What the exercise asks: Copy the lines of the items word for word, starting at the line that contains "The image size is (2520, 1483)." and ending at the last line of the items.

************

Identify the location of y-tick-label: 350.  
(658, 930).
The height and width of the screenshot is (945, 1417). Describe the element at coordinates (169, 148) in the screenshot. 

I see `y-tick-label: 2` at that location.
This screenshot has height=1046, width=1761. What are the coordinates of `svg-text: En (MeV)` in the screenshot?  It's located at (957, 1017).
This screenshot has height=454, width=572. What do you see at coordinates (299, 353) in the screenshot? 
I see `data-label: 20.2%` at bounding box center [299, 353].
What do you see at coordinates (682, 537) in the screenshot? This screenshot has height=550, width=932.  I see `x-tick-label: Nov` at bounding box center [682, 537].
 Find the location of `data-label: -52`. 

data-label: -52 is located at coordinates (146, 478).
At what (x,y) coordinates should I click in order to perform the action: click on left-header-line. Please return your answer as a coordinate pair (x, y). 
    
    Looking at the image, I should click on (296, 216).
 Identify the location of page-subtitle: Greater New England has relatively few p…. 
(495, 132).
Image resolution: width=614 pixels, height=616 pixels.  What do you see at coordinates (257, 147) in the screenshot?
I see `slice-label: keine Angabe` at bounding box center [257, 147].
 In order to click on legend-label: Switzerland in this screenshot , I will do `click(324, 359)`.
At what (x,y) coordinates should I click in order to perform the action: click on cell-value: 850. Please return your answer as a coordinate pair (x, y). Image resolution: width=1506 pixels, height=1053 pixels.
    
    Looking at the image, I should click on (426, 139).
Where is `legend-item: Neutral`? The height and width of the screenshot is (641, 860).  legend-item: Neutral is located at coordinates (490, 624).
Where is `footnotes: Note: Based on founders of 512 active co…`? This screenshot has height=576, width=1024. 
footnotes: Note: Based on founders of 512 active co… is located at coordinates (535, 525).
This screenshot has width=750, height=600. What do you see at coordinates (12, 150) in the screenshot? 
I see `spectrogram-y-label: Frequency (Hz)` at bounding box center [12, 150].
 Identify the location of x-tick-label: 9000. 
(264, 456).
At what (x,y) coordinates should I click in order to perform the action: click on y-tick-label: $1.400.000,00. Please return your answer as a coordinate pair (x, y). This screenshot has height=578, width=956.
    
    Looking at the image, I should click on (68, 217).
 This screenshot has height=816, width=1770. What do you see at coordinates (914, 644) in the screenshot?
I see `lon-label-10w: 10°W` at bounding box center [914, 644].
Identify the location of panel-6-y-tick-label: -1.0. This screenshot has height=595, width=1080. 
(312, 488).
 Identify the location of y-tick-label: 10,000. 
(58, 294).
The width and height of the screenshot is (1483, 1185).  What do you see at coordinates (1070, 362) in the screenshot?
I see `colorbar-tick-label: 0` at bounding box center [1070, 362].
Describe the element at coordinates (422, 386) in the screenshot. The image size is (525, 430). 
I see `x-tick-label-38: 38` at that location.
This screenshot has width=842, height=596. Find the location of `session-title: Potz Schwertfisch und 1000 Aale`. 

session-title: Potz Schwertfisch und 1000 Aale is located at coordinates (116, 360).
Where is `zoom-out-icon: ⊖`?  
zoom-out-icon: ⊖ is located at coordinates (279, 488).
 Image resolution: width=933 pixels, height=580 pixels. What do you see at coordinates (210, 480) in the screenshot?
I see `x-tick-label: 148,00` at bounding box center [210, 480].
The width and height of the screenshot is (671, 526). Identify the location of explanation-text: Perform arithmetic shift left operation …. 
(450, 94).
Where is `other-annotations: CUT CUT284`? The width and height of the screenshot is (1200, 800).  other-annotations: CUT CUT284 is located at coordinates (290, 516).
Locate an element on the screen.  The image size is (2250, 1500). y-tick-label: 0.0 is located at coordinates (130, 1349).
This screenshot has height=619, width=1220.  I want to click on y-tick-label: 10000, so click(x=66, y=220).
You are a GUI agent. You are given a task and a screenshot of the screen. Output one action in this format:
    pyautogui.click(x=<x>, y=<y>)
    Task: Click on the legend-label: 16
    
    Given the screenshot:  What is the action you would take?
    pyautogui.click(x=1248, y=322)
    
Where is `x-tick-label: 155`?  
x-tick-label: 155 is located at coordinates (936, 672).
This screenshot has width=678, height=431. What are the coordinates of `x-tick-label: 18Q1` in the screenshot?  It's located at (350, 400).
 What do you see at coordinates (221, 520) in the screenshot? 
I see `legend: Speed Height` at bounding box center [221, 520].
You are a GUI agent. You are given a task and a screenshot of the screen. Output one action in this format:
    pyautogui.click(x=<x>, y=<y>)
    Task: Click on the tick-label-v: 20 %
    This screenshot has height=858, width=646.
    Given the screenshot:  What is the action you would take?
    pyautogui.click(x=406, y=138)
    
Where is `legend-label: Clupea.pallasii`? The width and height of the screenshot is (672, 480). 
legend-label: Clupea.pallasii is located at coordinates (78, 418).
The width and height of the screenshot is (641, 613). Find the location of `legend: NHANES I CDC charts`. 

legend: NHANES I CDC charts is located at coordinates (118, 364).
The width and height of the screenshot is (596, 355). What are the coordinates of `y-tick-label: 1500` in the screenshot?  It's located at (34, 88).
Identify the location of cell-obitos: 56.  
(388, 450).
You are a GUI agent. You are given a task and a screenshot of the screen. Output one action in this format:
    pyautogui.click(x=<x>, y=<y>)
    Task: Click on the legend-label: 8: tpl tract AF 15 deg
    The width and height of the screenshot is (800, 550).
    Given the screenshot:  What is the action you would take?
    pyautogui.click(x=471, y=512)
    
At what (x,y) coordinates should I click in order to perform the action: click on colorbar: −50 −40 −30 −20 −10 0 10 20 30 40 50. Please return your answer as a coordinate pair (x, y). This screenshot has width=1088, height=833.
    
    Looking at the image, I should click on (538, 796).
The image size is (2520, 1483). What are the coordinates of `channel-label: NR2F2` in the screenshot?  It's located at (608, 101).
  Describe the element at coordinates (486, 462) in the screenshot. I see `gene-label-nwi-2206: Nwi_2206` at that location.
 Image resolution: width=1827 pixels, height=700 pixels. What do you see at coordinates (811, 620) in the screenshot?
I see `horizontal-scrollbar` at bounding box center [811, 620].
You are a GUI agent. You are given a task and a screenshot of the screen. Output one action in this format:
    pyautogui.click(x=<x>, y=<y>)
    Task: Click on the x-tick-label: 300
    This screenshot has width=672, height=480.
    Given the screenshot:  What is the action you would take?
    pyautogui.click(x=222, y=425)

************

Expected answer:
The image size is (2520, 1483). What are the coordinates of `channel-label: NR2F2` in the screenshot?  It's located at (608, 101).
  Describe the element at coordinates (486, 462) in the screenshot. I see `gene-label-nwi-2206: Nwi_2206` at that location.
 Image resolution: width=1827 pixels, height=700 pixels. What do you see at coordinates (811, 620) in the screenshot?
I see `horizontal-scrollbar` at bounding box center [811, 620].
You are a GUI agent. You are given a task and a screenshot of the screen. Output one action in this format:
    pyautogui.click(x=<x>, y=<y>)
    Task: Click on the x-tick-label: 300
    This screenshot has width=672, height=480.
    Given the screenshot:  What is the action you would take?
    pyautogui.click(x=222, y=425)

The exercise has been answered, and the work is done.